During a recent meeting, Green, the librarian for the Westinghouse Campus, shared that she began producing a weekly web series– “What to Read This Weekend” –with Marie Southwell, the librarian of four schools on the Graphic Arts Campus in Manhattan.
In the debut episode, Green explains, “We found that our students weren’t reading because they didn’t know how to get access to these books.” In each episode, the pair recommends four readily accessible, thematic texts.
As of the day schools closed, Gavin’s library had circulated 6,599 books this school year with some 1,000 books still checked out. There is a strict no-electronics policy on the Lehman Campus so Gavin has only ever allocated her book budget towards hard copies of books. Now, she is pushing free electronic resources to the 1,800 students who signed up for one of her seven Google Classrooms (in seven separate Google Suites).
Gavin, upon sensing schools might close, scrambled to grab a couple dozen physical copies of books provided through Lambda Literary’s LGBTQ+ Writers in Schools program along with postage and envelopes. Gavin then reached out to students and staff who had previously shown interest in LGBTQ+ issues and mailed books to their homes ahead of a virtual author talk with Julian Winters.
One adjustment for campus librarians during remote learning has been the shift from primarily helping students access resources to increasingly helping teachers access resources.

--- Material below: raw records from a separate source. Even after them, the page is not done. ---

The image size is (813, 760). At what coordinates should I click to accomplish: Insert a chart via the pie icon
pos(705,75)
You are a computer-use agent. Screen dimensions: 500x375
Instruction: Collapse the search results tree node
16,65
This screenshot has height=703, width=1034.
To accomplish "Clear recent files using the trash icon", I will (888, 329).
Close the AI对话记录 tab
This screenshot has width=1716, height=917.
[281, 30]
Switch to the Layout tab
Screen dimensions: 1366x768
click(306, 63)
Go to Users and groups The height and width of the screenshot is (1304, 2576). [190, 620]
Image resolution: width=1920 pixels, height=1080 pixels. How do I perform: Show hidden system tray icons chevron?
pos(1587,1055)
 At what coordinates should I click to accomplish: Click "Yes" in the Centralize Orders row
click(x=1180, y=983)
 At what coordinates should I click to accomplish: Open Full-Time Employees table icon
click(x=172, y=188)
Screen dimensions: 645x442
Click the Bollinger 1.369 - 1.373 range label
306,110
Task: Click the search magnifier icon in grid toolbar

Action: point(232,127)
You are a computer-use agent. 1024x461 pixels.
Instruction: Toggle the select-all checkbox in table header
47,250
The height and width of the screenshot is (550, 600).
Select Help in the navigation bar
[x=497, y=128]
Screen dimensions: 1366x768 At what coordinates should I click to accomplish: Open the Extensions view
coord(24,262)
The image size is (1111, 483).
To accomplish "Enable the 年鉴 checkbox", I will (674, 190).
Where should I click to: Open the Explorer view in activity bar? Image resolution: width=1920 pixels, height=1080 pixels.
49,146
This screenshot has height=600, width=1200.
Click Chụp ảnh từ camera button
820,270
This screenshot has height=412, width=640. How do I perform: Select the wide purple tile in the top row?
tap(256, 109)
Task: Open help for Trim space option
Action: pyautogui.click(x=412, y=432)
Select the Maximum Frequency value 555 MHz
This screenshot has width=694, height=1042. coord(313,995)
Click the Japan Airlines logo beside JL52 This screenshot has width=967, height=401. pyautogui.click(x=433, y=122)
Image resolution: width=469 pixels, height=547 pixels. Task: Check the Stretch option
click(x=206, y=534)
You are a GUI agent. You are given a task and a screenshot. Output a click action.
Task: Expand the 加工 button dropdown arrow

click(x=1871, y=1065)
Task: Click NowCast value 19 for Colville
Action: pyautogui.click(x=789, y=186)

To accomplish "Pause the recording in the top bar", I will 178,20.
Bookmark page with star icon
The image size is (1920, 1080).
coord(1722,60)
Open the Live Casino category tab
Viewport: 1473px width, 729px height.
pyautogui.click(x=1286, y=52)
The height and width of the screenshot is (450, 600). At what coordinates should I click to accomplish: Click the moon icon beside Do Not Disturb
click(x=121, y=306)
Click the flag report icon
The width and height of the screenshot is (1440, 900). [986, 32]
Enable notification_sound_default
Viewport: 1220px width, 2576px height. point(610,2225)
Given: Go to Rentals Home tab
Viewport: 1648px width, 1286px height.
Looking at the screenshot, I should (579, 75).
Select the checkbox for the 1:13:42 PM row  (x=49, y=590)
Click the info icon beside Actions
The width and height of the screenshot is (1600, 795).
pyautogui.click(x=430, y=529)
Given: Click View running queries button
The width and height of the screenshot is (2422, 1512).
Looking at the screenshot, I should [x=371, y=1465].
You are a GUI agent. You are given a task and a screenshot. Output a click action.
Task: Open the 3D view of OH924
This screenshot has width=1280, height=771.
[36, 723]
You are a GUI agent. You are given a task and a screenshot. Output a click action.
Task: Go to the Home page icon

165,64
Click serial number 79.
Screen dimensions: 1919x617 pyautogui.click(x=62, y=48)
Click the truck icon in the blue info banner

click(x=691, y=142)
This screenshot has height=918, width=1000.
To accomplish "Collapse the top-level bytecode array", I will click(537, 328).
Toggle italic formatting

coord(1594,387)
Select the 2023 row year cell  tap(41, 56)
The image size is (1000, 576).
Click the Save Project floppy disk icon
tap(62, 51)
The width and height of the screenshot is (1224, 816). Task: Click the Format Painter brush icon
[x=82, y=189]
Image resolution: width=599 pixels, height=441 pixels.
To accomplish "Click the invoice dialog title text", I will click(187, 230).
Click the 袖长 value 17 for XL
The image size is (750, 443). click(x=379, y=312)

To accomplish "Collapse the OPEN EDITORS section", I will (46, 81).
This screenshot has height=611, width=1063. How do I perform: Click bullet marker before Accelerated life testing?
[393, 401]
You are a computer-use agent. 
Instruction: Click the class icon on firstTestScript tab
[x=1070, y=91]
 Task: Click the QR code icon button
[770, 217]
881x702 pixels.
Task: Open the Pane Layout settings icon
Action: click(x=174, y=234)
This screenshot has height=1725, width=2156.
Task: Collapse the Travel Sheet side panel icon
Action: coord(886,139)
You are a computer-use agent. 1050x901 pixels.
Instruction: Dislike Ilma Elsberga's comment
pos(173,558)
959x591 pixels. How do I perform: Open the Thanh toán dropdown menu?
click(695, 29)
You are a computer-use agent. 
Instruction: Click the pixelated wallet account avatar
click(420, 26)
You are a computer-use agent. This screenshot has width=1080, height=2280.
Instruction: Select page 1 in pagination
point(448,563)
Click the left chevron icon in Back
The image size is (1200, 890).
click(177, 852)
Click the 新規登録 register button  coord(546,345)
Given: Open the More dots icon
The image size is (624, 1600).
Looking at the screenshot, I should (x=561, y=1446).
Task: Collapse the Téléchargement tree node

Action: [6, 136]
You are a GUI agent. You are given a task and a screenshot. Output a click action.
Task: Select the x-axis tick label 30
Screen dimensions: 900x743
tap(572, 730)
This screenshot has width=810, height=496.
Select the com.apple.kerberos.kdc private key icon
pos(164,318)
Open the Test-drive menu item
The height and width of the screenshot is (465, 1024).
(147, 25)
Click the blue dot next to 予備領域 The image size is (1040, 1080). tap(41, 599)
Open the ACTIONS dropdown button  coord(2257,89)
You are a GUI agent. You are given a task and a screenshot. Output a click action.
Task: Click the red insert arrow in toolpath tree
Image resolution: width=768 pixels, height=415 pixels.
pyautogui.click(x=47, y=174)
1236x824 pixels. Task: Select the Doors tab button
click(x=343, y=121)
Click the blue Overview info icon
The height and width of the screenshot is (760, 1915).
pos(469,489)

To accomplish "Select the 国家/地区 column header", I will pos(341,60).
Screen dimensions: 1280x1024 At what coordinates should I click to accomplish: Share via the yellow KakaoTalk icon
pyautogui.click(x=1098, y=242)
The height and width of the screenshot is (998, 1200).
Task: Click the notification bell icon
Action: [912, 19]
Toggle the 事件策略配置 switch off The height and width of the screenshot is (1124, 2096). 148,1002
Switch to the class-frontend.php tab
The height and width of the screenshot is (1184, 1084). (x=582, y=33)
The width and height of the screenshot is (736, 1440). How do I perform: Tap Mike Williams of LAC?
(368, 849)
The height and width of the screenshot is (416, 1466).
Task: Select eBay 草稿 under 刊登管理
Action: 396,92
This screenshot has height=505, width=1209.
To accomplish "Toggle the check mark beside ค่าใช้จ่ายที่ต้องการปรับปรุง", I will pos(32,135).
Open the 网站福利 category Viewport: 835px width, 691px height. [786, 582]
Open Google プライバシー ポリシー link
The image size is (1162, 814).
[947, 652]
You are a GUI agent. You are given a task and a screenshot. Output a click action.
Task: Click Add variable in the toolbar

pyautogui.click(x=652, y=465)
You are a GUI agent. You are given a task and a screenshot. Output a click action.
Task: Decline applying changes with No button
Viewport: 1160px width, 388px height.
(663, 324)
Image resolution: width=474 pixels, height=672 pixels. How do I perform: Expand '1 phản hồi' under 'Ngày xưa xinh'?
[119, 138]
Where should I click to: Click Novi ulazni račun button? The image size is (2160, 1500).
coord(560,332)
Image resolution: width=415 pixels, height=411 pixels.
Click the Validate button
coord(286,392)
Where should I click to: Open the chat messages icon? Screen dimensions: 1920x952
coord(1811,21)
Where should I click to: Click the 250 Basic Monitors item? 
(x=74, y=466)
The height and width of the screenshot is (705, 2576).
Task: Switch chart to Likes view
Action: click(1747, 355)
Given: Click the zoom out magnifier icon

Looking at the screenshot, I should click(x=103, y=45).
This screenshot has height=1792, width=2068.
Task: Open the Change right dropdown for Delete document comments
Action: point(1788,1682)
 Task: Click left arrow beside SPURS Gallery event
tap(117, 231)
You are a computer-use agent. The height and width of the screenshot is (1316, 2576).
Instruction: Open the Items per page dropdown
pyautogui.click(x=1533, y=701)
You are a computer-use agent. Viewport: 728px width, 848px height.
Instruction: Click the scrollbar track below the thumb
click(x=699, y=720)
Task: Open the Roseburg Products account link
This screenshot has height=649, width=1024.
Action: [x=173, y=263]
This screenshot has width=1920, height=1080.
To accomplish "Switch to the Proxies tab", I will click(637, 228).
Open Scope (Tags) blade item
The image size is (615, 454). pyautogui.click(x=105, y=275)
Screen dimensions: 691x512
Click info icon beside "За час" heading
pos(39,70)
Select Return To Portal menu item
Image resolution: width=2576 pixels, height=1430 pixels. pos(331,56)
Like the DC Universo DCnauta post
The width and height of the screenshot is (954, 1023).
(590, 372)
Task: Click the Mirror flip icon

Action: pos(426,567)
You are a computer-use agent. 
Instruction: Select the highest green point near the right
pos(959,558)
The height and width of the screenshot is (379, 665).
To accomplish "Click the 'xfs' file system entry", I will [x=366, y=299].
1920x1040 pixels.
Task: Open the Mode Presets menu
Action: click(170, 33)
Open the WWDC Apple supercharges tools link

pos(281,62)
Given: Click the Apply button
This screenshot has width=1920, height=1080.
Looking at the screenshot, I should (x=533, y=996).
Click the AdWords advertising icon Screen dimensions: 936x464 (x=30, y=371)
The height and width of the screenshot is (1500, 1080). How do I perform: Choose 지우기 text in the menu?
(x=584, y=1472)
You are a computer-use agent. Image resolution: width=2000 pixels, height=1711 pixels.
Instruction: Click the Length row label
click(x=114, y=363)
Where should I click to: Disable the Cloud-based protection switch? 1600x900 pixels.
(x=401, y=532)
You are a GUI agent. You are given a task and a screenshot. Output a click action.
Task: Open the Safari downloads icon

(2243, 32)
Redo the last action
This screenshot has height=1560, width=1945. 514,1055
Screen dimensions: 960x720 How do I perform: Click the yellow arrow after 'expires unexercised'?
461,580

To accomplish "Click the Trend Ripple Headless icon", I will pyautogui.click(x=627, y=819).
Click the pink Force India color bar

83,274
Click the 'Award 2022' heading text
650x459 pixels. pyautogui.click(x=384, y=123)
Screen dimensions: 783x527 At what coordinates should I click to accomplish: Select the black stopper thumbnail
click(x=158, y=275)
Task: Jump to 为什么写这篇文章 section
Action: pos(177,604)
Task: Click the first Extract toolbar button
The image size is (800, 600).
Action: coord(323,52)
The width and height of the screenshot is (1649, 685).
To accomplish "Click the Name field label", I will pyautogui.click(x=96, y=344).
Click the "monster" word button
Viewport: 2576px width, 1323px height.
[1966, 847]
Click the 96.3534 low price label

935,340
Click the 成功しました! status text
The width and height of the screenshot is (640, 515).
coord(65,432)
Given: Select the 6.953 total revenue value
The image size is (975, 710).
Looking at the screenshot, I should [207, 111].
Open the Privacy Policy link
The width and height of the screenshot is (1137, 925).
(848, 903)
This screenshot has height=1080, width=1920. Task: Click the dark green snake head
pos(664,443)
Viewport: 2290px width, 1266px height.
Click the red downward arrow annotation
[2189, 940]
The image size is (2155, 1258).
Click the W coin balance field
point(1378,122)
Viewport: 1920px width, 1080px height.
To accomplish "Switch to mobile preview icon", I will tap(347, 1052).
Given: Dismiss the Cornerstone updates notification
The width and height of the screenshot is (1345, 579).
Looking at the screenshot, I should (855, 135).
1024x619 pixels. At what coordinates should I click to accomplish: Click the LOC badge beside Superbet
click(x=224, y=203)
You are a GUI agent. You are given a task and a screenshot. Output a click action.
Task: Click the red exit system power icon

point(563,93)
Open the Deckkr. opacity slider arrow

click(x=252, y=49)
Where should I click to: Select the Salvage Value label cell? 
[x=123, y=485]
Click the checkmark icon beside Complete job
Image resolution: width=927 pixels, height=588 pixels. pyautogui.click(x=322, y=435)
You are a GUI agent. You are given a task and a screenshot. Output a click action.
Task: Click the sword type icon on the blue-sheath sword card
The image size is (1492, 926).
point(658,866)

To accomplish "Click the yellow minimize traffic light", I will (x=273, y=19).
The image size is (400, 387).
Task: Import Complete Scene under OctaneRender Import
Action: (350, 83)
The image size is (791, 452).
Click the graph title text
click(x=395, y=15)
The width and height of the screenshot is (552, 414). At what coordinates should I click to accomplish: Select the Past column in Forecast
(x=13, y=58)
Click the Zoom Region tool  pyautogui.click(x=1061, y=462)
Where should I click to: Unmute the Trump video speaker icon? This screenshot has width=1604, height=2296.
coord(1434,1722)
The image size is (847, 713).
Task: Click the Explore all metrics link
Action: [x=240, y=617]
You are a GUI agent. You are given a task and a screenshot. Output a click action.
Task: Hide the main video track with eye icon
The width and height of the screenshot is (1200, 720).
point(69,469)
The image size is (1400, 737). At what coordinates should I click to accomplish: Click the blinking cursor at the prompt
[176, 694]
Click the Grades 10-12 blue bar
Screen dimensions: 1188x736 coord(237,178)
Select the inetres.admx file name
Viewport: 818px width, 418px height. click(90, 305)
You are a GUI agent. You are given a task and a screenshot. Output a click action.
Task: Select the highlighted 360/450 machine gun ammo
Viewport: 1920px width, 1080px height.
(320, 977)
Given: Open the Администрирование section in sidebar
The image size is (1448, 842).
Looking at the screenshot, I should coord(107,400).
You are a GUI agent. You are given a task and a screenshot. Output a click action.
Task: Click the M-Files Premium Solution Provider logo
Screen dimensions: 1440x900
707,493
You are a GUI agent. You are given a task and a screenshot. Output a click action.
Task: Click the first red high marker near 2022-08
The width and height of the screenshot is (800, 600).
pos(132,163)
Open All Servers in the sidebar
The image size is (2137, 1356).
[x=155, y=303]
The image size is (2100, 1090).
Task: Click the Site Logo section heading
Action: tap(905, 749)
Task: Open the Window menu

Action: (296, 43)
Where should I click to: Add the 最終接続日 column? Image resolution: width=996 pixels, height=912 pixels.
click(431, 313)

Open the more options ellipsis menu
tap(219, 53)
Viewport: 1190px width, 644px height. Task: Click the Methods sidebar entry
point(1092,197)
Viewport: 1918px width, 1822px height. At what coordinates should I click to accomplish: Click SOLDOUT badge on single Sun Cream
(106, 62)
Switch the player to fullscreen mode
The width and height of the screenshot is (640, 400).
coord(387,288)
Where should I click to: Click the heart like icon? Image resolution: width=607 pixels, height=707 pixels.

West, who facilitates the Campus Librarian Network, has been particularly impressed with the fervor of campus librarians’ desire to help the (many) teachers at their (many) schools.
“They’re just really driven to be a resource for their colleagues,” West said. To describe librarians’ raison d’etre, West compared them–in the most admirable of ways–to magpies. “They’re like the little birds that collect shiny things. They’re interested in what you’re interested in.”
Case in point: When one teacher asked Green if it would be too much for her to make a video tutorial on creating an annotated bibliography by the next Monday, Green’s response was, “This is the highlight of my week.”
Staggered virtual scheduling has allowed Green to attend staff meetings for all three of her schools, something that had been impossible before. This has given her a stronger sense of each school’s needs and given the schools a direct pipeline to their librarian.
As a result, Green is seeing new teachers solicit her help, even when they are not sure what is fair game to request: “They take a chance because…helloooo this is a pandemic.”
*In a case of bad timing, a second librarian had been brought on whose start date was the first day of remote learning.